* **What is asked**:
Answer these questions from the piece on the "me" generation below:
1. What is the round table of experts and parents meant to work out?
2. What shared goal are education ministers expected to declare?
3. Which war-torn regions does the commentary name?

* **Extract**:
--------

War on "me" generation

JOHN Brumby has declared war on the "me" generation of out-of-control young Victorians who lack respect and fuel crime.

Mr Brumby's strategy will dominate the Government's social agenda next year.

A round table of experts and parents will meet to carve out a way to teach the young right from wrong.

Education ministers today are expected to declare a shared goal in Australia of better values among the young.



::View Article::

This will be interesting.

Communities, or a group of people bound by some sort of consensus, definitely need to address the content of their values. Values are those intangible, though important, things which link a community together to varying degrees in that people share some goal(s). The individual, the collective, material wealth, some religion or another, sport, pleasure, work etc can all become things that are valued by a society/community. The individual can benefit from valuing the collective and the collective can benefit from value being placed on the individual - so it’s very dynamic and not so clear cut.

It will be interesting to see whether Victorians and then Australians are able to reach a consensus on what values should be promoted to our youth. We live in a liberal, multicultural society: two social ideas which are not exactly allies to notions like 'shared goals' and 'common good' - unless what is shared and held in common is the promotion of different views on what is important in life and for society. Quite a confusing situation.

Cases like this, i.e. youth violence/superfluous individualism, only begin to highlight the importance of consensus in a community. War torn regions like Bosnia and Herzegovina and Kosovo drive the point home.

It's interesting to witness the paradoxes developing in large modern nations: how to maintain some low level consensus (order) in the face of ideologies like liberalism and multiculturalism which promote division.

--------

* **Record excerpts**:
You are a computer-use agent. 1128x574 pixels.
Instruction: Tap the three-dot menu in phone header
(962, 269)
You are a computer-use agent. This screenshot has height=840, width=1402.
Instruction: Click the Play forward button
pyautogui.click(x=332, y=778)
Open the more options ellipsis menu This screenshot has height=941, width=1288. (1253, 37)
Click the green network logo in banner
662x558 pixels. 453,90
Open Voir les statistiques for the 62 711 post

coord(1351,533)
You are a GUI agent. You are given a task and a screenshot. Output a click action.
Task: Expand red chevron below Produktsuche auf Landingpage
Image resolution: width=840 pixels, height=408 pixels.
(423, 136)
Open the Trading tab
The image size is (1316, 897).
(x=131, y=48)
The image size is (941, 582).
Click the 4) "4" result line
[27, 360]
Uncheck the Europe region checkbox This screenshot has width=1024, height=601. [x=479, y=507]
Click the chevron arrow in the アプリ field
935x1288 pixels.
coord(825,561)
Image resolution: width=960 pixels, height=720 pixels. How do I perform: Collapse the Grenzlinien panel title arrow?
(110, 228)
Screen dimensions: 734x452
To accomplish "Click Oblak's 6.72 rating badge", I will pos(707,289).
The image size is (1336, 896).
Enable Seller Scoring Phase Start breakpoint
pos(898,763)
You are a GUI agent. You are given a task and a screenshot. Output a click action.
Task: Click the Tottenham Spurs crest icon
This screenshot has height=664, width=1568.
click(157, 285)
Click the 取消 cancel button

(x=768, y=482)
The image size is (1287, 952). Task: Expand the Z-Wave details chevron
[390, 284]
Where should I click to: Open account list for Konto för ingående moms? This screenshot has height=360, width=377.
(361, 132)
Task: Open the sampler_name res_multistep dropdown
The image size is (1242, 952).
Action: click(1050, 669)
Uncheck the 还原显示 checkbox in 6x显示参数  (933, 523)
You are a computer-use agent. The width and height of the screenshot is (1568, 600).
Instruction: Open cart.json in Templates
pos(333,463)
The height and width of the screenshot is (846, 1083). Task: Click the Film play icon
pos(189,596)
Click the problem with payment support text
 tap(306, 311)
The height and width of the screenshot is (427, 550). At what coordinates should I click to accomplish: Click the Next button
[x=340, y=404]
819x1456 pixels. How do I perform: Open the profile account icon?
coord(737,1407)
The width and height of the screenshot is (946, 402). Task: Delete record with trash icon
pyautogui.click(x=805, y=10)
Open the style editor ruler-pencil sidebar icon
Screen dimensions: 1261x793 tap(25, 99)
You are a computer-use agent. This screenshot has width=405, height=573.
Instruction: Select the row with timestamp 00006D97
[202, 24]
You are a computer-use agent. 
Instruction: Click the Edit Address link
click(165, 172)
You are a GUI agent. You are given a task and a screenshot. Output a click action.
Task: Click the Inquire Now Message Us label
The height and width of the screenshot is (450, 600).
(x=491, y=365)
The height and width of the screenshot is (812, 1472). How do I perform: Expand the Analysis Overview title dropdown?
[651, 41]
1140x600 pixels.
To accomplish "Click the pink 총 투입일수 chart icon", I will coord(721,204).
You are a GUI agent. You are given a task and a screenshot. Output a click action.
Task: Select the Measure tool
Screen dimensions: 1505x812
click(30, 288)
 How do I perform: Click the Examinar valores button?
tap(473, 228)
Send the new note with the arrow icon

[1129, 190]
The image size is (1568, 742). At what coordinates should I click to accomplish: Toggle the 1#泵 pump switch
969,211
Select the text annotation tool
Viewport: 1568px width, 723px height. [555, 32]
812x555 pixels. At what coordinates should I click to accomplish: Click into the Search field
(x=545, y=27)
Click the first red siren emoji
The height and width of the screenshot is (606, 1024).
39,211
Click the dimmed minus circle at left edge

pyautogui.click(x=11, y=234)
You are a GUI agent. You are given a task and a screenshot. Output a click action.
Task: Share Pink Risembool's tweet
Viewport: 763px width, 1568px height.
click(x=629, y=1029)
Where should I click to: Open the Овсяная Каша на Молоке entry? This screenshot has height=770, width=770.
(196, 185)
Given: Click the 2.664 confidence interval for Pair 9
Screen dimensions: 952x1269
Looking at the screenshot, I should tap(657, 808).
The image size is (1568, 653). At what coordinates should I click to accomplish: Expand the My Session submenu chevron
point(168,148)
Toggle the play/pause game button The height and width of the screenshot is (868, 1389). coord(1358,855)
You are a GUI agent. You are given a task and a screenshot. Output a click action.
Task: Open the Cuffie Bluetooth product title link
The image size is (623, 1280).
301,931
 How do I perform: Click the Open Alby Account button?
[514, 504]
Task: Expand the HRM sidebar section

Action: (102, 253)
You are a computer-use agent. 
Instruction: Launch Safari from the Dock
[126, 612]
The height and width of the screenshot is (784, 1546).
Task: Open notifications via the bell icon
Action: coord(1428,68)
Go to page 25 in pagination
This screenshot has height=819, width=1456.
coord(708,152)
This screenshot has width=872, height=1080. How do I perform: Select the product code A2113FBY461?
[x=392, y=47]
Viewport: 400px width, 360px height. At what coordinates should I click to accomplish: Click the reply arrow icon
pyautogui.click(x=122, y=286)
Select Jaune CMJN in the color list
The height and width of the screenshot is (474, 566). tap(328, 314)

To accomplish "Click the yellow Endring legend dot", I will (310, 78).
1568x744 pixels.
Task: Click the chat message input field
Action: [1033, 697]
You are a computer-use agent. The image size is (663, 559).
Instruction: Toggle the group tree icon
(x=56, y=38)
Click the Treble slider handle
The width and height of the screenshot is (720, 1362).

--------

* **Answer to this task**:
1. A way to teach the young right from wrong.
2. Better values among the young in Australia.
3. Bosnia and Herzegovina, and Kosovo.